Question

Let $$A_{i}=\{1,2,3, \ldots, i\}$$ for $$i=1,2,3, \ldots$$ Find a) $$\bigcup_{i=1}^{n} A_{i}$$b) $$\bigcap_{i=1}^{n} A_{i}$$

Answer

**step1** Understanding the given sets

The problem defines a set $$A_{i}$$ for each positive integer $$i$$. The set $$A_{i}$$ contains all positive integers from $$1$$ up to and including $$i$$.
For example:
- For $$i=1$$, $$A_{1} = \{1\}$$.
- For $$i=2$$, $$A_{2} = \{1, 2\}$$.
- For $$i=3$$, $$A_{3} = \{1, 2, 3\}$$.
This shows that as $$i$$ increases, the set $$A_{i}$$ includes all elements of the previous sets and adds the number $$i$$. This means that for any two integers $$j$$ and $$k$$, if $$j < k$$, then $$A_j$$ is a subset of $$A_k$$ ($$A_j \subseteq A_k$$).

**step2** Understanding the Union of Sets

Part a) asks for $$\bigcup_{i=1}^{n} A_{i}$$. This symbol represents the union of all sets $$A_{i}$$ from $$i=1$$ to $$i=n$$. The union of sets is a new set that contains all elements that are present in at least one of these sets ($$A_1, A_2, \ldots, A_n$$).

Question1.step3 (Finding the Union for Part a))

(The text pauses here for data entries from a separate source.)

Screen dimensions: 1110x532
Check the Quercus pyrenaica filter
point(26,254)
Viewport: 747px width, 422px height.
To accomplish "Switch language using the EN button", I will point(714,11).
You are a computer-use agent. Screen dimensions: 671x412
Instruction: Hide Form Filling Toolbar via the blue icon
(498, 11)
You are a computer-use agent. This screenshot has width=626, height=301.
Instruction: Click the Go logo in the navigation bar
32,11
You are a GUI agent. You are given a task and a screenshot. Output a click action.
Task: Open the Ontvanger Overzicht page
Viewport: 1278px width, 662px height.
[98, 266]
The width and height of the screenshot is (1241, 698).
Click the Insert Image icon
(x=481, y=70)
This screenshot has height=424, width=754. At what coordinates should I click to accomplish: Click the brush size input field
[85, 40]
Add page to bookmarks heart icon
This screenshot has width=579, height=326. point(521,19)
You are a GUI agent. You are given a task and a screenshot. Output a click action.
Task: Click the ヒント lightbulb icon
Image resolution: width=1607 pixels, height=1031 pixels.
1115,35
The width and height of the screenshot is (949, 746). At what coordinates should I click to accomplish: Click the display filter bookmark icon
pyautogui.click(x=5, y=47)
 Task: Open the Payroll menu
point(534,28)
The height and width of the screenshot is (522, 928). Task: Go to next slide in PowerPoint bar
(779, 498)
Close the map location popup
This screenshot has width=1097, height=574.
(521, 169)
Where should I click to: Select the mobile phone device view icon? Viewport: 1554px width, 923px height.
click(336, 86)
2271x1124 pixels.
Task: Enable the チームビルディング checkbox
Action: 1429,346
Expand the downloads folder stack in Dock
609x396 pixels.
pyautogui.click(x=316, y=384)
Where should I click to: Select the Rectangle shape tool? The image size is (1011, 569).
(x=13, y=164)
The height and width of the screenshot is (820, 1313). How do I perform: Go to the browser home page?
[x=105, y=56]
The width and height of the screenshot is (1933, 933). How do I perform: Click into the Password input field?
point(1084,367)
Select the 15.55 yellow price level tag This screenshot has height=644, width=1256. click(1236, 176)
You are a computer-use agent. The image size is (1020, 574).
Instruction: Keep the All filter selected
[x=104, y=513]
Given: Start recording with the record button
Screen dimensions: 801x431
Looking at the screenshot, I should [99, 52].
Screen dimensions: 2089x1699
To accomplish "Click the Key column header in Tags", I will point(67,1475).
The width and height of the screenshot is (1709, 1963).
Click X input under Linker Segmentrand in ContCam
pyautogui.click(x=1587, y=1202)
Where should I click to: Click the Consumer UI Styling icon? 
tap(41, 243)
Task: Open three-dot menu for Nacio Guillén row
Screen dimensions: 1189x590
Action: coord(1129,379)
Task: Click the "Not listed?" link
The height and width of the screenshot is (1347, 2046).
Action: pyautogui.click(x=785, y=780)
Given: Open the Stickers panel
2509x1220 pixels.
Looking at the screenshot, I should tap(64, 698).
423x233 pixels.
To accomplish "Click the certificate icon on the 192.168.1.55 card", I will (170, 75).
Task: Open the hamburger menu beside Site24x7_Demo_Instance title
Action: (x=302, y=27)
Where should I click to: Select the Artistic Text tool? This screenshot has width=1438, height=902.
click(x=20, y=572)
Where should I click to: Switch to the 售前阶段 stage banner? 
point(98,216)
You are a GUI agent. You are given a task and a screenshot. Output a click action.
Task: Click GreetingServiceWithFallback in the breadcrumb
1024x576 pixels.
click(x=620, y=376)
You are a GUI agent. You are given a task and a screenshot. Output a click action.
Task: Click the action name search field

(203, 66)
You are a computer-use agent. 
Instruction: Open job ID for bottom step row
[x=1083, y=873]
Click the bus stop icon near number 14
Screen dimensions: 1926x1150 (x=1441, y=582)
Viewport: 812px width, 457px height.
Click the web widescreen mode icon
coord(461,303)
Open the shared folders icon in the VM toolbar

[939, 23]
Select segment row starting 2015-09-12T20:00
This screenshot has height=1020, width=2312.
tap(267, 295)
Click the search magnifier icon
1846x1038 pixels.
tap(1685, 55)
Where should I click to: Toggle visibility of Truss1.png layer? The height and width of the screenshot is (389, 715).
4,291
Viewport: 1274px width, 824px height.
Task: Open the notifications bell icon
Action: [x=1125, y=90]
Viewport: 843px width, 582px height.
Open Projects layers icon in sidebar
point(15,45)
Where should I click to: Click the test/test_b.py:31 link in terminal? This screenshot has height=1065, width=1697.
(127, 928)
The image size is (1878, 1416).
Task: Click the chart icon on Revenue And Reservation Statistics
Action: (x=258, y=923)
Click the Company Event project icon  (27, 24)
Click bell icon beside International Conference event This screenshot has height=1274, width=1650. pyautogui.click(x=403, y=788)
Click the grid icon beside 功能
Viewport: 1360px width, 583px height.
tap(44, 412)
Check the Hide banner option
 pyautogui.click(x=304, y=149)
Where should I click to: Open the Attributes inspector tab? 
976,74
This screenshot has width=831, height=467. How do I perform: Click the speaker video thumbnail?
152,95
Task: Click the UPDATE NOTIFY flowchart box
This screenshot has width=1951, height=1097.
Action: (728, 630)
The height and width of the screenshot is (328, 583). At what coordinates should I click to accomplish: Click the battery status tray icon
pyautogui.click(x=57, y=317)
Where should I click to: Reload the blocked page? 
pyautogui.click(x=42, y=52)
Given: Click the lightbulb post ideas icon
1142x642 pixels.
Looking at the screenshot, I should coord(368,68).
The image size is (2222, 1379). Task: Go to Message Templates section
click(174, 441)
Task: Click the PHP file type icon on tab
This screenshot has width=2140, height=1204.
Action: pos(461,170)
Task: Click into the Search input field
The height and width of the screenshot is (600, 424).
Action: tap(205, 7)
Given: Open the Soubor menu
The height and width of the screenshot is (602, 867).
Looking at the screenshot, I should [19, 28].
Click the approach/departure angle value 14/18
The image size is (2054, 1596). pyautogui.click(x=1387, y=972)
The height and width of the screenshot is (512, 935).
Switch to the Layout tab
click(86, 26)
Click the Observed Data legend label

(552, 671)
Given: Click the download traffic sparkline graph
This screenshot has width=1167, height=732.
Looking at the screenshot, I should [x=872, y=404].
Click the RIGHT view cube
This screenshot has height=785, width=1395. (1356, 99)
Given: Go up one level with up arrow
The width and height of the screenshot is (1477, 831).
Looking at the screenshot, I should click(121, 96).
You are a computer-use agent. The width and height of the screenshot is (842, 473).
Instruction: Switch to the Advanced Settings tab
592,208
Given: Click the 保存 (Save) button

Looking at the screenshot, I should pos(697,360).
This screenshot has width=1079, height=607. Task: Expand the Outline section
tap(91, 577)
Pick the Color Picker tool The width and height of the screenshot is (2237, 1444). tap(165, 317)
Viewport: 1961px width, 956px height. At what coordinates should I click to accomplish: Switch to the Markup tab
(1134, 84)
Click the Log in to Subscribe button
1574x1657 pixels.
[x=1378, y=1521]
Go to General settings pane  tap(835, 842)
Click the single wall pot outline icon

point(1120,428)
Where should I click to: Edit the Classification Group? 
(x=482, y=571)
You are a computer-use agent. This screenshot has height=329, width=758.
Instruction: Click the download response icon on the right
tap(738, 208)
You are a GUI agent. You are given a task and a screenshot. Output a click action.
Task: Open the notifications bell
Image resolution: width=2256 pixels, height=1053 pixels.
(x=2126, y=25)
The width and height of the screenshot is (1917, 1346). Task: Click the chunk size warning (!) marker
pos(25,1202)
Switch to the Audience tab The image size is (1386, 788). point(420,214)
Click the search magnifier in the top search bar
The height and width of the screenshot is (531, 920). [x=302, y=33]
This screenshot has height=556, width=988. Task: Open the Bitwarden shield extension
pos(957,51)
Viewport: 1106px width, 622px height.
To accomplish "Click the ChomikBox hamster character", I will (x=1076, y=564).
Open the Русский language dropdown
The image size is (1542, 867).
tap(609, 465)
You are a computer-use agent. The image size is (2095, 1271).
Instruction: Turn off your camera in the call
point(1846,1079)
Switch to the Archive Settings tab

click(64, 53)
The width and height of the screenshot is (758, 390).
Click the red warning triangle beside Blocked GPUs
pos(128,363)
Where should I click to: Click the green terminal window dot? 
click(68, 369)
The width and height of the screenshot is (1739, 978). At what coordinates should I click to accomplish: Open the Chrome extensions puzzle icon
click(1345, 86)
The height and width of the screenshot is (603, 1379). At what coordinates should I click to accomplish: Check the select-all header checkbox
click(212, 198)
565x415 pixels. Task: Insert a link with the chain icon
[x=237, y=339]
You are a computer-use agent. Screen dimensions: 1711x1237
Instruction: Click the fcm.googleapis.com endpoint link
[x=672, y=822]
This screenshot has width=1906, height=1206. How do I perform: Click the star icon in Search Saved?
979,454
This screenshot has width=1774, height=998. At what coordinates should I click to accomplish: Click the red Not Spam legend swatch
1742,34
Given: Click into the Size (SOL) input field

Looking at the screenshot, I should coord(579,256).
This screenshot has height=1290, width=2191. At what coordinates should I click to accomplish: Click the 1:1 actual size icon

Let's consider the sequence of sets:
$$A_{1} = \{1\}$$
$$A_{2} = \{1, 2\}$$
$$A_{3} = \{1, 2, 3\}$$
...
$$A_{n} = \{1, 2, 3, \ldots, n\}$$
Since each set $$A_i$$ is a subset of $$A_{i+1}$$ (for example, $$A_1 \subseteq A_2$$, $$A_2 \subseteq A_3$$), the largest set in this sequence up to $$n$$ is $$A_n$$. Any element found in $$A_1$$, $$A_2$$, ..., or $$A_{n-1}$$ is already present in $$A_n$$. Therefore, combining all elements from $$A_1, A_2, \ldots, A_n$$ will simply result in the elements of $$A_n$$.
So, the union is:
$$\bigcup_{i=1}^{n} A_{i} = A_n = \{1, 2, 3, \ldots, n\}$$.

**step4** Understanding the Intersection of Sets

Part b) asks for $$\bigcap_{i=1}^{n} A_{i}$$. This symbol represents the intersection of all sets $$A_{i}$$ from $$i=1$$ to $$i=n$$. The intersection of sets is a new set that contains only the elements that are common to *all* of these sets ($$A_1, A_2, \ldots, A_n$$).

Question1.step5 (Finding the Intersection for Part b))

Let's again look at the sets:
$$A_{1} = \{1\}$$
$$A_{2} = \{1, 2\}$$
$$A_{3} = \{1, 2, 3\}$$
...
$$A_{n} = \{1, 2, 3, \ldots, n\}$$
For an element to be in the intersection, it must be present in every single set from $$A_1$$ to $$A_n$$.
Let's consider the smallest set, $$A_1 = \{1\}$$. This set only contains the number $$1$$.
Now, we check if the number $$1$$ is present in all other sets:
- $$1$$ is in $$A_2 = \{1, 2\}$$.
- $$1$$ is in $$A_3 = \{1, 2, 3\}$$.
- This pattern continues, and $$1$$ is in $$A_n = \{1, 2, \ldots, n\}$$.
Since the number $$1$$ is present in every set $$A_i$$ for $$i=1, 2, \ldots, n$$, it is an element of the intersection.
Now, consider any other number, for example, $$2$$. The number $$2$$ is not in the set $$A_1 = \{1\}$$. Since an element must be in *all* sets to be in the intersection, and $$2$$ is not in $$A_1$$, it cannot be in the intersection. This applies to any number other than $$1$$; if a number is not $$1$$, it will not be in $$A_1$$, and thus cannot be in the intersection of all sets.
Therefore, the only element common to all sets is $$1$$.
So, the intersection is:
$$\bigcap_{i=1}^{n} A_{i} = \{1\}$$.